All this is paving the way for the big one: the massive three islands project, spanning 4,500 acres off the southern coast of Penang Island.
There’s more trouble off the northern coast of Penang Island:
Check out this statement by TBRA:
TBRA calls for urgent action to stop metal pollution in Penang’s north coast seas
The Tanjung Bungah Residents’ Association is alarmed and expresses deep concern over the findings of very high levels of heavy metals in the sea waters off Tanjung Bungah as well as the Penang National Park in Teluk Bahang.

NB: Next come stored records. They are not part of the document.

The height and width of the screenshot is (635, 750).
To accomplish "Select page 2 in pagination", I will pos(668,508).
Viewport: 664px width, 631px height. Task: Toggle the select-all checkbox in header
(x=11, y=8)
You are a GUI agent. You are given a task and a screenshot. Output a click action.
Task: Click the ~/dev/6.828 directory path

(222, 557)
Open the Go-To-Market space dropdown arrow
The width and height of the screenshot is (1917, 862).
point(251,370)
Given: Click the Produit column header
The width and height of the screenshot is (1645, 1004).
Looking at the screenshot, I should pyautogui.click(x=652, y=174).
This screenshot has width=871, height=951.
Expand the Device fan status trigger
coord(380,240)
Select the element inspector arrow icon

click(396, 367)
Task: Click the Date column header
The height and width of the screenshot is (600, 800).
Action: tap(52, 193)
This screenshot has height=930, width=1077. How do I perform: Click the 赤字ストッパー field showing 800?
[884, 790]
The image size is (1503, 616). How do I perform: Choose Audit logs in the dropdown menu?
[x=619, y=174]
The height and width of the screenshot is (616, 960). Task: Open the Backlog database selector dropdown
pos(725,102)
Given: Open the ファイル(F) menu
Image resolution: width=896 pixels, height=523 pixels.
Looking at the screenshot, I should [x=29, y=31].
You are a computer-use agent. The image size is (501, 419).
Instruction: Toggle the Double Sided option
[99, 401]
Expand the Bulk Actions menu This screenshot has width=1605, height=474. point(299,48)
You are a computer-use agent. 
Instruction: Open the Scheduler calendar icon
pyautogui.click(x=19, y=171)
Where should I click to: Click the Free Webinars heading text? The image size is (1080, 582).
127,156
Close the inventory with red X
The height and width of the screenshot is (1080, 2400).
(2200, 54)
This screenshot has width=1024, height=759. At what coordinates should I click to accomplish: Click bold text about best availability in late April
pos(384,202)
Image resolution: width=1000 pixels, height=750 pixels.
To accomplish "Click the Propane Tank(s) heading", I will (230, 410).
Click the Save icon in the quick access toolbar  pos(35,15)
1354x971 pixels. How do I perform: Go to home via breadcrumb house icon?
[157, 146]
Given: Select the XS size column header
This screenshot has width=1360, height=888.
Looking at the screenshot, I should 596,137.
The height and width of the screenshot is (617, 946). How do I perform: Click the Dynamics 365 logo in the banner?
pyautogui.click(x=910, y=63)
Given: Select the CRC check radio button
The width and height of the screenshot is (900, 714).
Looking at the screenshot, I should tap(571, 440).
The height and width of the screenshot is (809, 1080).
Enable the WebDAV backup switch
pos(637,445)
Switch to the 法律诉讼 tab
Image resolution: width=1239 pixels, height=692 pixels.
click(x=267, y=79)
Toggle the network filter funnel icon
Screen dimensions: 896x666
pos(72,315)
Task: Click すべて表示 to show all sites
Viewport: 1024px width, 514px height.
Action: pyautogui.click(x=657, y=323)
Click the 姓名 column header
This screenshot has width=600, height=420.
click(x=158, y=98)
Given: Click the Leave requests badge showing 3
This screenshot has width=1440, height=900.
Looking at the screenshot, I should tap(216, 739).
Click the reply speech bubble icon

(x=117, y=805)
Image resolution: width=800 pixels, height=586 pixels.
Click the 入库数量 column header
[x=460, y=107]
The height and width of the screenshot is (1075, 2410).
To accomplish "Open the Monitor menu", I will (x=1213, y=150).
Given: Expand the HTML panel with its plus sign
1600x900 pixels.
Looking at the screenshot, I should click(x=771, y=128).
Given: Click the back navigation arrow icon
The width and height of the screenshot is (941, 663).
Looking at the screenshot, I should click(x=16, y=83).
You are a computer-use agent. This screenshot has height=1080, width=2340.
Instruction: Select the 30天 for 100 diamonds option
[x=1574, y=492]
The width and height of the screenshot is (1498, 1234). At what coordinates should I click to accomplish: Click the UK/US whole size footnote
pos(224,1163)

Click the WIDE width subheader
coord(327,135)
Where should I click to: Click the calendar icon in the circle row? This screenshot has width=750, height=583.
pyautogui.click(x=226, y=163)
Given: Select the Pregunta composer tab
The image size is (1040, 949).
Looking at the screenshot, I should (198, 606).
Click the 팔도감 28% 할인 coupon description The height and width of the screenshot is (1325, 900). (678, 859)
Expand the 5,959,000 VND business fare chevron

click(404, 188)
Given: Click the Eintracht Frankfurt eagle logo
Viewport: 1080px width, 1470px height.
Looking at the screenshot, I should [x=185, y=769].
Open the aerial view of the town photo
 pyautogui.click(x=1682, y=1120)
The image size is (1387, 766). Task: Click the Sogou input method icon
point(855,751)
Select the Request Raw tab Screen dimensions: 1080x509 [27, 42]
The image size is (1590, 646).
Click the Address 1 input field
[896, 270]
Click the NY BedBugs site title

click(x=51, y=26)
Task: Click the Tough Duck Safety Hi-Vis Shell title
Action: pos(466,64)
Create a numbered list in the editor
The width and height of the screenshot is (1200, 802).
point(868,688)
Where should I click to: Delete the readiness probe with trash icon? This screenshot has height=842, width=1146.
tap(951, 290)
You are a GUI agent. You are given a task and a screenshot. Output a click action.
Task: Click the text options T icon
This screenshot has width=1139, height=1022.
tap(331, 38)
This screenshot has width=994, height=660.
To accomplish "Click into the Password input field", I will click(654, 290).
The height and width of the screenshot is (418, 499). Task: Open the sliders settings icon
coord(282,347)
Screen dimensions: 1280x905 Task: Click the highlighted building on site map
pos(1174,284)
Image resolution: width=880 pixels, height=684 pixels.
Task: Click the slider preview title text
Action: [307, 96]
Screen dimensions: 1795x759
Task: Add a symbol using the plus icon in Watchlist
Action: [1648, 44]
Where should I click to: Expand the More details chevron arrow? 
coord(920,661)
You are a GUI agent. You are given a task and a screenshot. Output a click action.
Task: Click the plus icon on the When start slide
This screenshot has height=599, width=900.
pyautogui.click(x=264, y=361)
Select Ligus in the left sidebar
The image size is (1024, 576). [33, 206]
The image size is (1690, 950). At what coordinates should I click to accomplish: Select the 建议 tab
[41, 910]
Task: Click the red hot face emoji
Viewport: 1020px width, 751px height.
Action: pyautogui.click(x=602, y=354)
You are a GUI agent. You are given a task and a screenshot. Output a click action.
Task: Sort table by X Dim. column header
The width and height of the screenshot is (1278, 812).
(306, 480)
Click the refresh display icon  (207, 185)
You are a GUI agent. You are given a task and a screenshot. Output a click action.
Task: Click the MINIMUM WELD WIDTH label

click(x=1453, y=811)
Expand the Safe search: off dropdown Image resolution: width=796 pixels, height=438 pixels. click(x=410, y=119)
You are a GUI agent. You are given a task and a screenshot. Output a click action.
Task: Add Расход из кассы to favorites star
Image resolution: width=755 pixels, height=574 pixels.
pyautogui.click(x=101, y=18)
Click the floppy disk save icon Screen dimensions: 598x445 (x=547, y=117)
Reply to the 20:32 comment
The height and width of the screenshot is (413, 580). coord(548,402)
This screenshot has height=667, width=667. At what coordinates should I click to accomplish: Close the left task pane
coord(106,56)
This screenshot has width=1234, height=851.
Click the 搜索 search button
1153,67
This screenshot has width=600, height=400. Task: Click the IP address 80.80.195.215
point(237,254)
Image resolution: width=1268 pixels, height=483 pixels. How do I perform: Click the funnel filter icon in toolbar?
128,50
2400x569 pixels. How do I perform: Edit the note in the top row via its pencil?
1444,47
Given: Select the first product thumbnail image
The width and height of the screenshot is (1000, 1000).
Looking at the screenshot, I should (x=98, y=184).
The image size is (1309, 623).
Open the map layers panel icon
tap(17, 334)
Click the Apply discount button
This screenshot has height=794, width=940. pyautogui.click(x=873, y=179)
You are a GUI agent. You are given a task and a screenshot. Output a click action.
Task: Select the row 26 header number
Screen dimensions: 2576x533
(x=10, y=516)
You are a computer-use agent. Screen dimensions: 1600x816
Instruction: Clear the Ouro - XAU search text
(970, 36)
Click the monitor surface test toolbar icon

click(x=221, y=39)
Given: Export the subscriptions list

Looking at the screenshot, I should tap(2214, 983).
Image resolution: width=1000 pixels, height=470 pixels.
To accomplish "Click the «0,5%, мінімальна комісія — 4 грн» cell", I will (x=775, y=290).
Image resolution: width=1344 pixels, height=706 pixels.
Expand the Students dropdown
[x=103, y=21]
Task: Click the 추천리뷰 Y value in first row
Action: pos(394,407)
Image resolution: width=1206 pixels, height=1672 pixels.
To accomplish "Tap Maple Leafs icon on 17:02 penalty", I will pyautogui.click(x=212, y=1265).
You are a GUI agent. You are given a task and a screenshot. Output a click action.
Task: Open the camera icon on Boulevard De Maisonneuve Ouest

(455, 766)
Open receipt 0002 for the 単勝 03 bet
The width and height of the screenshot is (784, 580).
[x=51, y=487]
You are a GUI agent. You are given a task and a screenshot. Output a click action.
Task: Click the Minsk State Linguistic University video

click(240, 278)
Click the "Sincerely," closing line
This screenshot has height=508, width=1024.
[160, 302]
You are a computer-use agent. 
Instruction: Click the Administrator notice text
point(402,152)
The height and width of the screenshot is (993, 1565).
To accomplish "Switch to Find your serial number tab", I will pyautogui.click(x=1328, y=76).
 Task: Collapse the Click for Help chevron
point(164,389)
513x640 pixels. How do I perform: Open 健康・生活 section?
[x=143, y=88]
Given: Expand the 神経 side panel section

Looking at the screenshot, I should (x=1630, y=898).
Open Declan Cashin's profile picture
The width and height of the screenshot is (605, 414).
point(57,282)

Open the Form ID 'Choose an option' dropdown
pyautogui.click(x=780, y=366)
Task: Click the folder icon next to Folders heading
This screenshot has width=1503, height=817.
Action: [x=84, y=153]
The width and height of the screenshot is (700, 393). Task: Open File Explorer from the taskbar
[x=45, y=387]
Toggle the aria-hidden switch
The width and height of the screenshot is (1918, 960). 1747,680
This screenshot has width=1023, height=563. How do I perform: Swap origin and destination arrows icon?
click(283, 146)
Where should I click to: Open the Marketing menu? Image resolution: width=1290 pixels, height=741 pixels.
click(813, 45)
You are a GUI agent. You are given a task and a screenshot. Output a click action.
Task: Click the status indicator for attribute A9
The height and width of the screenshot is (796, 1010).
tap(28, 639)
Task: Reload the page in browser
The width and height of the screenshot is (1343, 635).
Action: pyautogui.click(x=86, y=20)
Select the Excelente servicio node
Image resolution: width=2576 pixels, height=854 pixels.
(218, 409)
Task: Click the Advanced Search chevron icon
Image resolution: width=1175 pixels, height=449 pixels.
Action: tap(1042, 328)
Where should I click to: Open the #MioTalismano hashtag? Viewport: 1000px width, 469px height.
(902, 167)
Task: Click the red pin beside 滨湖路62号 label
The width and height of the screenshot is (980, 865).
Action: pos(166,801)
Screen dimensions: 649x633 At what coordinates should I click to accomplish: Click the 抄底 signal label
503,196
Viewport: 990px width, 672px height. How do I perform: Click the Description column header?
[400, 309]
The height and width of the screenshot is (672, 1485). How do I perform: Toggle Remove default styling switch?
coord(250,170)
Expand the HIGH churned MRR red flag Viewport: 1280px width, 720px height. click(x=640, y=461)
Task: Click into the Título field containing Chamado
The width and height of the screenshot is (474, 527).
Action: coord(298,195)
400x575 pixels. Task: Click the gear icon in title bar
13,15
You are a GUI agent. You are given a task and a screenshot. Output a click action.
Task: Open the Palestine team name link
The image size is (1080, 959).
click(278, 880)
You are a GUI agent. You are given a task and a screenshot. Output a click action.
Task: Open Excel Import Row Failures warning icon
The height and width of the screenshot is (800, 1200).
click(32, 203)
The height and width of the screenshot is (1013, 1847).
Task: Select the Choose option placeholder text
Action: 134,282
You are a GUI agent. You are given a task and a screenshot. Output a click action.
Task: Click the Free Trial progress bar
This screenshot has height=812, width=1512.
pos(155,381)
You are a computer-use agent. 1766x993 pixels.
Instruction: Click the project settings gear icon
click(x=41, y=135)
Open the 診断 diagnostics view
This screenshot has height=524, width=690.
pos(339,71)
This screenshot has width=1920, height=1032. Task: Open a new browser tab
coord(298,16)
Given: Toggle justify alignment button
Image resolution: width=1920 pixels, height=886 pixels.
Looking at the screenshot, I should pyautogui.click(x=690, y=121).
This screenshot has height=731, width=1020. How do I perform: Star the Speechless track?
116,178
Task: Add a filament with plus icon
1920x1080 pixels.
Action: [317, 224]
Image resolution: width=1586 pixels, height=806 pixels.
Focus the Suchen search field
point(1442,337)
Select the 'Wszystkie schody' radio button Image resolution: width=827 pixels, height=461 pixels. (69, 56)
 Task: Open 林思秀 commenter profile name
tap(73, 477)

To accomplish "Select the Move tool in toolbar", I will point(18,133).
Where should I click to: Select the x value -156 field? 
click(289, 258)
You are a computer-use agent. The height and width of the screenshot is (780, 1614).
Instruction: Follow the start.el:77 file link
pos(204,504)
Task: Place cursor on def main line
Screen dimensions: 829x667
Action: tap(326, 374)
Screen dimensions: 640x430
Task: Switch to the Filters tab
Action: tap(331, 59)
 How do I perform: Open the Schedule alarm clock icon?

According to a report in the media on 11 May, very high levels of nickel have been found with concentrations as high as 944% higher than normal levels in the sea off the Penang National Park.
According to studies done by Universiti Sains Malaysia’s Centre for Marine and Coastal Studies (Cemac), high levels of lead were also found (184% above normal levels) while cadmium was 32% higher than normal.
These findings are alarming and have been found along the island’s north coast since last month and may be causing the death to marine life, according to Professor Aileen Tan of Cemacs.
According to media reports, Prof Tan has alerted the authorities, including the Department of Environment and the Fisheries Department over the findings but the source of the pollution has not been determined.
Since no industrial activity and development is allowed in the Penang National Park, Prof Tan is quoted as saying that “the only logical explanation for this pollution is that passing ships could be dumping something”, which may have been going on for some time now, given the high levels of the metals.
TBRA echoes the concerns raised by Cemacs and we call on the Penang state government to convene an emergency task force with all the relevant authorities involved, to address the source of the heavy metal pollution and take all necessary measures to stop the pollution, including alerting and warning the public about the dangers of swimming in such waters.
The north coast seas of Teluk Bahang and Tanjung Bungah are popular swimming sites for both local and foreign tourists. The public is totally in the dark about the pollution.
Nickel, cadmium and lead are highly toxic heavy metals and are dangerous to humans and marine life, and it is indeed worrying that no action appears to have been taken thus far, despite the high levels of pollution found.
The federal and state authorities must act urgently to stop the pollution of our seas and safeguard and protect both public health and the destruction of the marine life.
Meena Raman is chairperson of the Tanjung Bungah Residents’ Association.
In our quest for so-called ‘development’ at all costs in this Endgame, are we not losing something precious?